- _Exercise goal_: Only the number is needed: how many lines of the entries below contain the word "will".

======== Material supplied

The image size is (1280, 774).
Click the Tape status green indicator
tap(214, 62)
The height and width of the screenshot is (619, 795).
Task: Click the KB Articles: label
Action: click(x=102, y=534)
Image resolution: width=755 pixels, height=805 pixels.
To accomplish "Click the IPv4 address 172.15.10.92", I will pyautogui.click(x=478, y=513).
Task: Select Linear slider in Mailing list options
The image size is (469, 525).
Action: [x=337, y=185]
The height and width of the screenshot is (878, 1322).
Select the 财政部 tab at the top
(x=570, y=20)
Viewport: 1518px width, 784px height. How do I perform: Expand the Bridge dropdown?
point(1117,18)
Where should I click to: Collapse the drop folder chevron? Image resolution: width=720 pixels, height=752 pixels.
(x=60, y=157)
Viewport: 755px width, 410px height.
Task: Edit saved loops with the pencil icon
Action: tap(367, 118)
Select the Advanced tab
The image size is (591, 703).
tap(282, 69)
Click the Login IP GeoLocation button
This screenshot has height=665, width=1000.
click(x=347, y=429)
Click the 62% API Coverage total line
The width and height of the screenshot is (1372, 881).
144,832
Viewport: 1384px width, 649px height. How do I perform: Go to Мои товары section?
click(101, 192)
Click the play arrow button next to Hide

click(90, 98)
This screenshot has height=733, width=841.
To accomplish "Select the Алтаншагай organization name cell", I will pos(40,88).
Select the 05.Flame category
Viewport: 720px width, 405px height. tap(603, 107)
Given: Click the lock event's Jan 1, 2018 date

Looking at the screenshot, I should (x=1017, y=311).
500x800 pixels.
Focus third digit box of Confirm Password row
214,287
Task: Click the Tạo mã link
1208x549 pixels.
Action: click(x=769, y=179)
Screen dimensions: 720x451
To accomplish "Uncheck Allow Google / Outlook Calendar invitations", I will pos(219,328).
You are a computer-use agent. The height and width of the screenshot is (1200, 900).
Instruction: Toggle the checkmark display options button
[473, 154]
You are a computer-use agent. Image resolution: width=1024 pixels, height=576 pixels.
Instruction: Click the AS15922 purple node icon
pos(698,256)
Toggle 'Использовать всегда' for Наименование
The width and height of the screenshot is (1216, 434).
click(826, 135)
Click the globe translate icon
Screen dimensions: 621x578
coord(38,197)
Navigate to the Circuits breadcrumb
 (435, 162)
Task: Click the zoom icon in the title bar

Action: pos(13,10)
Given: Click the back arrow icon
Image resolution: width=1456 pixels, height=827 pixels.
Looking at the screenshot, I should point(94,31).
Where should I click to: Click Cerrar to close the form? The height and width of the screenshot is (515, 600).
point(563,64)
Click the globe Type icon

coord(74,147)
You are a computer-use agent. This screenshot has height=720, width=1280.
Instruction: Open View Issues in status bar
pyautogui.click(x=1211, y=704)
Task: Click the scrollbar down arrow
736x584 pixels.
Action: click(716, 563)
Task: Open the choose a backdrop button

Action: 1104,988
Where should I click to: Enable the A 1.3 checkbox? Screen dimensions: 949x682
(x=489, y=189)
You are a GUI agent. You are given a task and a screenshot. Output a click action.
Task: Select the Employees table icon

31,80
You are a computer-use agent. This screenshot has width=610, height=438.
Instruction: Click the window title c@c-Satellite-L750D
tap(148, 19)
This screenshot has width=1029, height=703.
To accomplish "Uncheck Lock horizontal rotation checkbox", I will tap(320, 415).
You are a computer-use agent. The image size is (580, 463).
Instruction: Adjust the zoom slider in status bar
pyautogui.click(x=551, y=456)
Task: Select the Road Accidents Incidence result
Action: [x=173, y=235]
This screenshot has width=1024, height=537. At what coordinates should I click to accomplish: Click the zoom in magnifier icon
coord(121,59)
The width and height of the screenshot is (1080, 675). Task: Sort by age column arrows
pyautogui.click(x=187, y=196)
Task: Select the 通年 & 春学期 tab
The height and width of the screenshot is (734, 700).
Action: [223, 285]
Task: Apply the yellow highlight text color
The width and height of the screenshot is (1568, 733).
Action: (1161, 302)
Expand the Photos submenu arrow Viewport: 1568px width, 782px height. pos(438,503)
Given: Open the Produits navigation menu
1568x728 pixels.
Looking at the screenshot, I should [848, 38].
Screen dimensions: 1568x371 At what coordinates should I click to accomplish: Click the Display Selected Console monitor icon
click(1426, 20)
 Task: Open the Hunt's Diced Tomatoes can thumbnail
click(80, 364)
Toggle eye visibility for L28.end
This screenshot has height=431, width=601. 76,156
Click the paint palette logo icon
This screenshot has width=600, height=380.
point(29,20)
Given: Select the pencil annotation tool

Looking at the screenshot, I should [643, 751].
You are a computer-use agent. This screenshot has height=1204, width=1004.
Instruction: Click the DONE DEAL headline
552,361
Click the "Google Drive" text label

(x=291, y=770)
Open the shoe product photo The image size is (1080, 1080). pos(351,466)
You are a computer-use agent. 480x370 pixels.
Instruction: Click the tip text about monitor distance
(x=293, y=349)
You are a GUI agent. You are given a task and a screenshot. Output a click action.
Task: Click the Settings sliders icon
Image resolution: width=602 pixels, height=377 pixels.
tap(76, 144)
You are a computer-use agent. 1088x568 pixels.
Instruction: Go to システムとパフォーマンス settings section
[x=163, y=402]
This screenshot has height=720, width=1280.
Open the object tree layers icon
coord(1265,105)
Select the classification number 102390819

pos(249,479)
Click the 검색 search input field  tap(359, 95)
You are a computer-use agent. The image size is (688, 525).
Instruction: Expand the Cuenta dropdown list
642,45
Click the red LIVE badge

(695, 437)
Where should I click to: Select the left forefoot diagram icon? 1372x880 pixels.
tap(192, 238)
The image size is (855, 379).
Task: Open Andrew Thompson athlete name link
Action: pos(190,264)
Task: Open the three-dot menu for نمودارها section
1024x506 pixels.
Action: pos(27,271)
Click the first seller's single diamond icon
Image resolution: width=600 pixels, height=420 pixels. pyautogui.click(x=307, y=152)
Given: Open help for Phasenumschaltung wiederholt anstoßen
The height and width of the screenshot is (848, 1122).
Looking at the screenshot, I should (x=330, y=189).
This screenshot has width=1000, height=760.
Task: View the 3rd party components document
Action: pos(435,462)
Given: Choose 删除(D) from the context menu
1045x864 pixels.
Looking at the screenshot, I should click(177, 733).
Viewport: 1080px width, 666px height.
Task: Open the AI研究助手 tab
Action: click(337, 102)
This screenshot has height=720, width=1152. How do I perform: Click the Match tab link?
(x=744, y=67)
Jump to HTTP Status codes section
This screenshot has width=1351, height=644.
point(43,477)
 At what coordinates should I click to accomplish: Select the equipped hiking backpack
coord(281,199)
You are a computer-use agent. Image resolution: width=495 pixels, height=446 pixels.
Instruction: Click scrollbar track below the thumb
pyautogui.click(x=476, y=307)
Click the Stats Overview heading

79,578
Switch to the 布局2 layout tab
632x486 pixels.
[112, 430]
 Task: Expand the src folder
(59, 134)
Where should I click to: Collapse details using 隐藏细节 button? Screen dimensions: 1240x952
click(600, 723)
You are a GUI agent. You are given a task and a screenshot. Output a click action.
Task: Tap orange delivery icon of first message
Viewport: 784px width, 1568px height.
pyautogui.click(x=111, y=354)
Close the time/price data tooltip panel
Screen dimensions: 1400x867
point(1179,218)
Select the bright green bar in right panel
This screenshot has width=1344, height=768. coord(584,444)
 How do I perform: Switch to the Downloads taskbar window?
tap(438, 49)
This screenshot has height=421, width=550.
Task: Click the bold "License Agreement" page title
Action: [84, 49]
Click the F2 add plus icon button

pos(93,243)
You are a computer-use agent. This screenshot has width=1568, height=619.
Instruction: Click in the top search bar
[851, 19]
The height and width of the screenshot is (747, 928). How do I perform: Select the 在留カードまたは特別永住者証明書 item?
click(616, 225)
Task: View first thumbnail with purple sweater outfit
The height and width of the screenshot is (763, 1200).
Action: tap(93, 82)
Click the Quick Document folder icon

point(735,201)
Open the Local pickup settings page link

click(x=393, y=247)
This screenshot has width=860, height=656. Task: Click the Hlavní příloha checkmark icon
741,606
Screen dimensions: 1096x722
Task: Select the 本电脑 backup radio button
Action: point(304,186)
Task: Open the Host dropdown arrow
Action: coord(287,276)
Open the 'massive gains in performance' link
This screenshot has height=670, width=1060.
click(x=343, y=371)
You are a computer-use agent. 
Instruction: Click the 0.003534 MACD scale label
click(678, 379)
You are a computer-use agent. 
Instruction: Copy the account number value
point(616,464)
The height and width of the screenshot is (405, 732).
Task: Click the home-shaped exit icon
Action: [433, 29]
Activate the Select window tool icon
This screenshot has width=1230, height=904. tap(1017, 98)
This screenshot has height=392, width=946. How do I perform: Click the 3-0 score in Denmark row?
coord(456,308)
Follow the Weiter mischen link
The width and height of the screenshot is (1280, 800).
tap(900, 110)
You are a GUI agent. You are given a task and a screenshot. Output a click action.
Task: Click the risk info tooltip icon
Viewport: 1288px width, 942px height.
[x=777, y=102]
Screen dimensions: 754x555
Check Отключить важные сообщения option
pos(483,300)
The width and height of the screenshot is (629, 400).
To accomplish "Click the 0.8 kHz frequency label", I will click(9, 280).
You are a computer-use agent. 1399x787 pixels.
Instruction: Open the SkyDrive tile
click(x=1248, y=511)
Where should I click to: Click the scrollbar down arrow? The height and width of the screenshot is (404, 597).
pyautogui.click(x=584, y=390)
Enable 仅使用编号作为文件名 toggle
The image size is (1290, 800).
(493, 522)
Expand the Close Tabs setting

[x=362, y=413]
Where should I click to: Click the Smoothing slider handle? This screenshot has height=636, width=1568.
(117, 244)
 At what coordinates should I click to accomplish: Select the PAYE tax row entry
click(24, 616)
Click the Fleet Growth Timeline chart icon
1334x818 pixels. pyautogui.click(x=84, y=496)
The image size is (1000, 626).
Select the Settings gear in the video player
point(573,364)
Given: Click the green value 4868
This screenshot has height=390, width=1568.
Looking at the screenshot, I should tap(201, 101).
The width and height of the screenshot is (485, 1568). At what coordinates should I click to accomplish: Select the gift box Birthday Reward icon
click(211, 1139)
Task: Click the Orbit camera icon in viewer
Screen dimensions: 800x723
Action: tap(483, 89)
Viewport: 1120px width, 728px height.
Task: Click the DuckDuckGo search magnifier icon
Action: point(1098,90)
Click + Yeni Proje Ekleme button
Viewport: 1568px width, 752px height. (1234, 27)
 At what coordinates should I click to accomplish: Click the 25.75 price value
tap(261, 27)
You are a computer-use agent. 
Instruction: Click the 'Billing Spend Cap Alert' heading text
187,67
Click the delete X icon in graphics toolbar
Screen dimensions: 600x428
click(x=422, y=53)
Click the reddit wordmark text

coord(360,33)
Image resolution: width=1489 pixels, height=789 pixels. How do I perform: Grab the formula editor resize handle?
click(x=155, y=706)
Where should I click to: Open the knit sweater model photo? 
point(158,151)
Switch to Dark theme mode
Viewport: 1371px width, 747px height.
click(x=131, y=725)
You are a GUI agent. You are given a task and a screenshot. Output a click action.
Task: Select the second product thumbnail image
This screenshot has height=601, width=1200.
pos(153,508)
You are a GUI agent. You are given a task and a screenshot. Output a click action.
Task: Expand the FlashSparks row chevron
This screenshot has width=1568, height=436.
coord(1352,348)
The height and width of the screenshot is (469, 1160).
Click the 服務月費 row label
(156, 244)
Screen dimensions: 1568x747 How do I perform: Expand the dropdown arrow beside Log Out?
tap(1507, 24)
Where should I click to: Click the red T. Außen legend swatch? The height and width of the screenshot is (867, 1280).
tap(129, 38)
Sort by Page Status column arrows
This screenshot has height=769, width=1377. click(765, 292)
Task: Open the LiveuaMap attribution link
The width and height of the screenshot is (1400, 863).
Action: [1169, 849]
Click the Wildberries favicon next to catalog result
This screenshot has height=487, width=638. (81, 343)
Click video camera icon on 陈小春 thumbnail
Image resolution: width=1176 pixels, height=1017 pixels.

================

- _Solution to this exercise_: 5